J'ai découvert ce premier roman de
Meryem Alaoui tout à fait par hasard, mis un peu en avant par la bibliothèque que je fréquente sur l'étagère des nouveautés, coups de coeur, etc. … C'est le titre qui m'a surtout attirée :
La Vérité sort de la bouche du cheval…
Rien d'équestre pourtant dans ce livre, mais de beaux portraits de femmes, ciselés, magnifiques de vérité et de réalisme, attachants, hauts en couleurs et pudiques à la fois.
« Bouche de cheval » est le surnom donné à une jeune femme marocaine : « un bâton tout maigre avec, au bout, des cheveux longs et en pagaille. […] Plein de grandes dents. Bouche de cheval ! […] debout devant moi, j'ai un balai qui s'est teint les poils en marron. Elle est tellement maigre qu'on dirait qu'elle va se casser en deux ». C'est une journaliste d'origine marocaine qui vit en Hollande ; elle veut réaliser un film sur la vie dans un quartier populaire de Casablanca ou vivent des prostituées.
Ce roman est l'histoire de sa rencontre avec Jmiaa, qui n'a pas choisi la prostitution mais qui y a été contrainte par son mari pour rembourser ses dettes ; abandonnée par lui depuis, elle partage son temps entre les passes avec les clients et les séries télé ; elle boit et se drogue un peu aussi pour se donner du courage et ne se plaint jamais ; cette femme est une battante qui aborde les vicissitudes du métier avec brio, profite de tous les bons moments, même les plus éphémères, et mène vaillamment sa vie entre ses collègues de la rue, ses clients, son proxénète, son amant de coeur, sa fille et sa mère. Quand elle découvre le milieu du cinéma, son regard acéré permet de belles mises en lumière des personnalités et des situations décrites.
Cette lecture fut pour moi un total dépaysement, une immersion dans un milieu où règnent la débrouillardise et une certaine forme de solidarité entre les filles malgré les rivalités et les mesquineries. le parcours de Jmiaa est atypique et jouissif, factuel et bouleversant à la fois ; il y a du sexe, de l'alcool, de la violence, des rires et des larmes, du rêve aussi…
La narration est rythmée, sans temps morts.
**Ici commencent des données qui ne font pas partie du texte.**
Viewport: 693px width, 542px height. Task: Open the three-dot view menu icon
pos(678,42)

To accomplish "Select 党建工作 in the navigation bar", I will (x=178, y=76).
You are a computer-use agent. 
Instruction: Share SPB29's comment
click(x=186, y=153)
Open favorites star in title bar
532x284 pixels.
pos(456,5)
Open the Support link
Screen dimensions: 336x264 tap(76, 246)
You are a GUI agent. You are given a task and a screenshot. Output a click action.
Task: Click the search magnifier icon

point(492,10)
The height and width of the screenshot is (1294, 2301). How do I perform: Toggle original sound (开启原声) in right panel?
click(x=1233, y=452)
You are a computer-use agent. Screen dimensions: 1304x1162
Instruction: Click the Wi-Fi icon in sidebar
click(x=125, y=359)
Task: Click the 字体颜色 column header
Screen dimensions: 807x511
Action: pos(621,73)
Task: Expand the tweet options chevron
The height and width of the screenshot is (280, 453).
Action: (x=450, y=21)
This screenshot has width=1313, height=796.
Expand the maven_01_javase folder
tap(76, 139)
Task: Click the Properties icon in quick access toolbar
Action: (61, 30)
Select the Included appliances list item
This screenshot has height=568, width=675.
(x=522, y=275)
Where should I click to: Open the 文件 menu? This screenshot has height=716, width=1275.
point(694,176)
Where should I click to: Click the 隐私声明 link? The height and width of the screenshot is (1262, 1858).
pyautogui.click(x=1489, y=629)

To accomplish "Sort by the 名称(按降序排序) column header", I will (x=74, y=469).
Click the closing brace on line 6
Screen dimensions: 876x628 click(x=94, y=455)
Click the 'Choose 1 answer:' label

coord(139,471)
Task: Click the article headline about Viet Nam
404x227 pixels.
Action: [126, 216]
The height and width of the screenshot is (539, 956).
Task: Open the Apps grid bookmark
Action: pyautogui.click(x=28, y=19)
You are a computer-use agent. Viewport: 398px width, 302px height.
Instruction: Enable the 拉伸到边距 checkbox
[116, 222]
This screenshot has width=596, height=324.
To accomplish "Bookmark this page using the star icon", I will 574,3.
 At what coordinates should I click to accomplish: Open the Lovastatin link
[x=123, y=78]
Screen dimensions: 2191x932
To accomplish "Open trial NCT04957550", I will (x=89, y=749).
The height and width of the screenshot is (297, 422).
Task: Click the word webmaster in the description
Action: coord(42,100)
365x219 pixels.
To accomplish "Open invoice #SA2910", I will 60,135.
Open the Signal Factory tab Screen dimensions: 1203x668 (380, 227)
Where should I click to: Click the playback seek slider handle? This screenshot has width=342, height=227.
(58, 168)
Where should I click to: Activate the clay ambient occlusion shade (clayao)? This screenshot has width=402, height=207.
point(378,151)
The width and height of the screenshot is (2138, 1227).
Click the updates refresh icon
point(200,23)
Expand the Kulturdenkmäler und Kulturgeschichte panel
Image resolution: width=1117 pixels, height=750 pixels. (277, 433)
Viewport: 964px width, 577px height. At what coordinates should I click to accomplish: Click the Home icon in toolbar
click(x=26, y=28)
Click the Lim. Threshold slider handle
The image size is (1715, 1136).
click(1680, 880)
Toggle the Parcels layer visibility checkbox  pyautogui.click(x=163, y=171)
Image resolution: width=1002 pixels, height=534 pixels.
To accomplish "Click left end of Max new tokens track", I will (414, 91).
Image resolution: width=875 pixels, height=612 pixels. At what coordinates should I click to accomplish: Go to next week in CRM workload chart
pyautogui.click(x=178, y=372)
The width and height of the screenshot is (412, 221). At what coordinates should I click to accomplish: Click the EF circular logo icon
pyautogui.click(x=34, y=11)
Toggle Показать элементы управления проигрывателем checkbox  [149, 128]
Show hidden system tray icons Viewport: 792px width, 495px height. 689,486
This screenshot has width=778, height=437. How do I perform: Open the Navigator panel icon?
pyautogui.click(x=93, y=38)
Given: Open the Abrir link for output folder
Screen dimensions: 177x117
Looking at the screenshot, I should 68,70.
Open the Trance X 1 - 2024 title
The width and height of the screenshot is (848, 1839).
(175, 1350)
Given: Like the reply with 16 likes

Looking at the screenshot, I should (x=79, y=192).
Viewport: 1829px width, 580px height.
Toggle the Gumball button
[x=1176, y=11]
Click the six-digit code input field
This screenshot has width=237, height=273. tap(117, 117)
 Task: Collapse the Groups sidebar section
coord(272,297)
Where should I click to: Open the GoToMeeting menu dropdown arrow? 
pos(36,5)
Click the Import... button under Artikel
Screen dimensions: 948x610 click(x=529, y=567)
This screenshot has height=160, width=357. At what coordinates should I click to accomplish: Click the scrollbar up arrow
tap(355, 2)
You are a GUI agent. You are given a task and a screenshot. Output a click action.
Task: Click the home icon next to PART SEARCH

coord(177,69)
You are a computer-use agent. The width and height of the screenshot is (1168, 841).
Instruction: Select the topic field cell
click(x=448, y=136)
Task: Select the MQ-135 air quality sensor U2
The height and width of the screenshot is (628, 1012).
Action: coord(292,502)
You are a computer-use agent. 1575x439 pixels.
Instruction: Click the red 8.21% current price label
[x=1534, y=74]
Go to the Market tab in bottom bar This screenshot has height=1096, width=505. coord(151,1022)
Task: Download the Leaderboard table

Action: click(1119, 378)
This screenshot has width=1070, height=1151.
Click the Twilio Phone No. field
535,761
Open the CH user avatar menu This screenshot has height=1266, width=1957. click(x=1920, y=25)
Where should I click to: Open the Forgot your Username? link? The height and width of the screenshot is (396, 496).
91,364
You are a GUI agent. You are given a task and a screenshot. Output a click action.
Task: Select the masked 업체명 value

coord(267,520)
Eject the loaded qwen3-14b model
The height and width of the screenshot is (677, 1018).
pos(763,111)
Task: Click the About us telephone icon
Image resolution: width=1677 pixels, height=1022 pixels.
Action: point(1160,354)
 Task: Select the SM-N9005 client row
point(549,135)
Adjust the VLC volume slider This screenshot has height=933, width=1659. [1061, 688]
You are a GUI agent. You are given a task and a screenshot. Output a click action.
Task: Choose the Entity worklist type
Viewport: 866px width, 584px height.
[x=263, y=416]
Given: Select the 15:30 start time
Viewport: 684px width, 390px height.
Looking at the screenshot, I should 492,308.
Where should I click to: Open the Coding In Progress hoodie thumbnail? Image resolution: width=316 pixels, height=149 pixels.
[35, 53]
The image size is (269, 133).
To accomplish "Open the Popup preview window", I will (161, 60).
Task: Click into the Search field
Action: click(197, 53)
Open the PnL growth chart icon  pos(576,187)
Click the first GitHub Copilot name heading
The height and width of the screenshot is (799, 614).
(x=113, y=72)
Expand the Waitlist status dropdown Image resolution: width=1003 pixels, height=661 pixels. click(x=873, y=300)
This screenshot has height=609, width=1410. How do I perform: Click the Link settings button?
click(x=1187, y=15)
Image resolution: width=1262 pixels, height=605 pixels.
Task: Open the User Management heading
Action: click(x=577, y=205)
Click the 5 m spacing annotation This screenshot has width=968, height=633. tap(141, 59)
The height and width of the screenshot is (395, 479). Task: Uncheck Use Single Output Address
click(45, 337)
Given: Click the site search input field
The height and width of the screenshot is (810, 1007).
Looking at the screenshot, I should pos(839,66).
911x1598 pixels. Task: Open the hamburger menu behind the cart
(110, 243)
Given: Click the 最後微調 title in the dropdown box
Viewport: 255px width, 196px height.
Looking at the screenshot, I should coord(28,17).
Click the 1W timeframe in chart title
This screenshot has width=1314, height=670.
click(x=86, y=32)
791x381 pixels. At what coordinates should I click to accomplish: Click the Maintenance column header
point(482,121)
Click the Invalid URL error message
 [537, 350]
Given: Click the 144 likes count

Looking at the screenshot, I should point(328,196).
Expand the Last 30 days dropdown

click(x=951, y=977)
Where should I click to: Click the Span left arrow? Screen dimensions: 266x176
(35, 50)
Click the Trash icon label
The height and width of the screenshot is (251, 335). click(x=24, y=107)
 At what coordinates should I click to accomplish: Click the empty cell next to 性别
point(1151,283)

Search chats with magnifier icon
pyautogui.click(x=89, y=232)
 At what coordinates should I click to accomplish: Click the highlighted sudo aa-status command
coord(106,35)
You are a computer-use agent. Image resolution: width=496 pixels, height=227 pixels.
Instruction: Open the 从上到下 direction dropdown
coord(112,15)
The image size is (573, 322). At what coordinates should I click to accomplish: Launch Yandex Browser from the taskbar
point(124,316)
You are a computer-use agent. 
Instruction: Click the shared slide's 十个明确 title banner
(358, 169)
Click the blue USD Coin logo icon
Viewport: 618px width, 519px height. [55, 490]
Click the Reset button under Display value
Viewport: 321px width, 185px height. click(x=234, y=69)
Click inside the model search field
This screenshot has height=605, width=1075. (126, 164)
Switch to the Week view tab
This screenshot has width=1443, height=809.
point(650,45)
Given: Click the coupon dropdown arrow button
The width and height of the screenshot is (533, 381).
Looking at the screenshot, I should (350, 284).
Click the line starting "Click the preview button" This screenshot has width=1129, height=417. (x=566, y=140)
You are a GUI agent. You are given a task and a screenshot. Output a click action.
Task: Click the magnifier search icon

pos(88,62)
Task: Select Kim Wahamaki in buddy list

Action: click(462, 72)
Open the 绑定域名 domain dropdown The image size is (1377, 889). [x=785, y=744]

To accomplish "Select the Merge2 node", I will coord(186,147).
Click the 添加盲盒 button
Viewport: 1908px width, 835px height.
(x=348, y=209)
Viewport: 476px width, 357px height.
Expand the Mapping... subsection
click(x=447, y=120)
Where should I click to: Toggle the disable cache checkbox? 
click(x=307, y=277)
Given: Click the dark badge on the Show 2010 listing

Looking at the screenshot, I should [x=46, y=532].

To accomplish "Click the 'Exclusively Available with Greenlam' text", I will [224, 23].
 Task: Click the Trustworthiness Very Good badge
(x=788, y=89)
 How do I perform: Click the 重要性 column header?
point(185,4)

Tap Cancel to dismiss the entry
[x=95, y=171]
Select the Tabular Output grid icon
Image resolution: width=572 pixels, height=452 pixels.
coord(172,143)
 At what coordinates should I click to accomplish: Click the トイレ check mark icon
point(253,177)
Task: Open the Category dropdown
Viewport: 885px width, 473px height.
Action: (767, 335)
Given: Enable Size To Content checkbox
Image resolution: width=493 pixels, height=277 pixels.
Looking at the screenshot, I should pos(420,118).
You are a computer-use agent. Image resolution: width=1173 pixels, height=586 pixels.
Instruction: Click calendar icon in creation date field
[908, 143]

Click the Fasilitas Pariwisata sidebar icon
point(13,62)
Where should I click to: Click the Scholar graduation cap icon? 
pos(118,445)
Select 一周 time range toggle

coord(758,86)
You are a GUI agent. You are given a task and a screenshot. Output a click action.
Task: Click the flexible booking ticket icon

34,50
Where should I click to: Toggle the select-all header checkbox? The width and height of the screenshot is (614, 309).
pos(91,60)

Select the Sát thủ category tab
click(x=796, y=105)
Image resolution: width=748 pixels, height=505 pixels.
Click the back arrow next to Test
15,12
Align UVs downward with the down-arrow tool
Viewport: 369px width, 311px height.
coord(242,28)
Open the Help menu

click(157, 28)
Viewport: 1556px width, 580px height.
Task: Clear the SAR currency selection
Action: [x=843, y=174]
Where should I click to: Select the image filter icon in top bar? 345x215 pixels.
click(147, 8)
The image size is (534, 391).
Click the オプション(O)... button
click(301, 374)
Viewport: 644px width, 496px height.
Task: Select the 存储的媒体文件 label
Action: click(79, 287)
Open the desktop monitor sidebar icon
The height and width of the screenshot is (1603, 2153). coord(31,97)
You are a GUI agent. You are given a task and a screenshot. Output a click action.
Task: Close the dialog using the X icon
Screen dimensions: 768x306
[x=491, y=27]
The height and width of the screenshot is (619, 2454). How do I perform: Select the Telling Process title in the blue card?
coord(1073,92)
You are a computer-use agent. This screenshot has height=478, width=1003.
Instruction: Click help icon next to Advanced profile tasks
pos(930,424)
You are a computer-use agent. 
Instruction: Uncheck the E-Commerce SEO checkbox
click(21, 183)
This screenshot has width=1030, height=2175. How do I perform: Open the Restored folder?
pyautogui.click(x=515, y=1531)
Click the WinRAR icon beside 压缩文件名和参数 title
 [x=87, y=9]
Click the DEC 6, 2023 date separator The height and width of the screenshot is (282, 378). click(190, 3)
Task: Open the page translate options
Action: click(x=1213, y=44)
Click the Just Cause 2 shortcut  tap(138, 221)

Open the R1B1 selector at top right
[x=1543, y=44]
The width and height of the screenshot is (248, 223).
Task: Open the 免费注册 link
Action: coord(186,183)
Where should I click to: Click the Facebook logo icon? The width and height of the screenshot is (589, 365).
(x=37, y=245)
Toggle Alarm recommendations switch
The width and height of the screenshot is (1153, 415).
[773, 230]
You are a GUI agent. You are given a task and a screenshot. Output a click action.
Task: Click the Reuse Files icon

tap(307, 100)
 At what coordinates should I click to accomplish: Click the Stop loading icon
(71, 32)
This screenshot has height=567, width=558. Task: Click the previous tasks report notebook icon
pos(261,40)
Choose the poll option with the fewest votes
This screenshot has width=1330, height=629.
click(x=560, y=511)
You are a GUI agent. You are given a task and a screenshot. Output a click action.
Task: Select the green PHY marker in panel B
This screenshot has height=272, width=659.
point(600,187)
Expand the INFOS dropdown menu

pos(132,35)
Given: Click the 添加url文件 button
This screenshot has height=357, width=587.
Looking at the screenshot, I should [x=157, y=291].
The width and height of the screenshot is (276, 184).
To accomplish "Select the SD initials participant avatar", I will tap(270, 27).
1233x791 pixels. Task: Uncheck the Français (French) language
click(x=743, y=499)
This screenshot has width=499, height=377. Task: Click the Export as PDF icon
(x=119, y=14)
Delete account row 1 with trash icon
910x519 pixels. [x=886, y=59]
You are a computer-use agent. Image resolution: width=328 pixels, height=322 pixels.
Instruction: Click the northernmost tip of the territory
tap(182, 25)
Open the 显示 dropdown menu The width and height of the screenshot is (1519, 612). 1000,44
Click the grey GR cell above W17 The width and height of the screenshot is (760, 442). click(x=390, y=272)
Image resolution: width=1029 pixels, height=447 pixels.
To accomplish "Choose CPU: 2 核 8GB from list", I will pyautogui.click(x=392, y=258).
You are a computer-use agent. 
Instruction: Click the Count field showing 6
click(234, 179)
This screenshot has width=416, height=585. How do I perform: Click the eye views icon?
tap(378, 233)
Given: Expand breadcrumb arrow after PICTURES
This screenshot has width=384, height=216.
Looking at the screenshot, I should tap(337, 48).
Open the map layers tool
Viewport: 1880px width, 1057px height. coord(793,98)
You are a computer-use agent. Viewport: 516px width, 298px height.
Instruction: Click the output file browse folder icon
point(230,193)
J'ai surtout été happée par le style oral et paradoxalement soutenu. Jmiaa, la narratrice parle à la première personne et s'adresse à un interlocuteur qu'elle interpelle parfois, à moins qu'elle ne s'adresse directement au lecteur : « va savoir ». J'avais vraiment l'impression d'être à ses côtés et de l'écouter me raconter son histoire, entre deux bières ou deux cigarettes. J'ai entendu l'auteure dire dans une interview qu'elle avait pensé en arabe et écrit en français…
Le récit est précisément daté, de juin 2010 à mai 2018, et pourtant la narration ne fait pas penser à un journal intime, mais plutôt à un journal de bord ou à un témoignage. Meryem Allaoui a l'art de mêler le parler populaire et de belles métaphores poétiques pour décrire les ressentis. Les dialogues sont savoureux, percutants, pleins de finesse et de sensibilité, sous des dehors bourrus et insultants parfois ; la langue de la rue, colorée et imagée, entre moments de franchise et non-dits, rend ce récit vivant et réaliste, au plus près de l'humain et de la vie quotidienne.
À la fin du livre, un glossaire très utile permet de situer les célébrités marocaines citées ou de comprendre le sens caché de certaines expressions.
Ce roman est une belle découverte, une pépite entre portraits de femmes, hymne à la vie et peinture de la vie quotidienne dans un quartier populaire de Casablanca.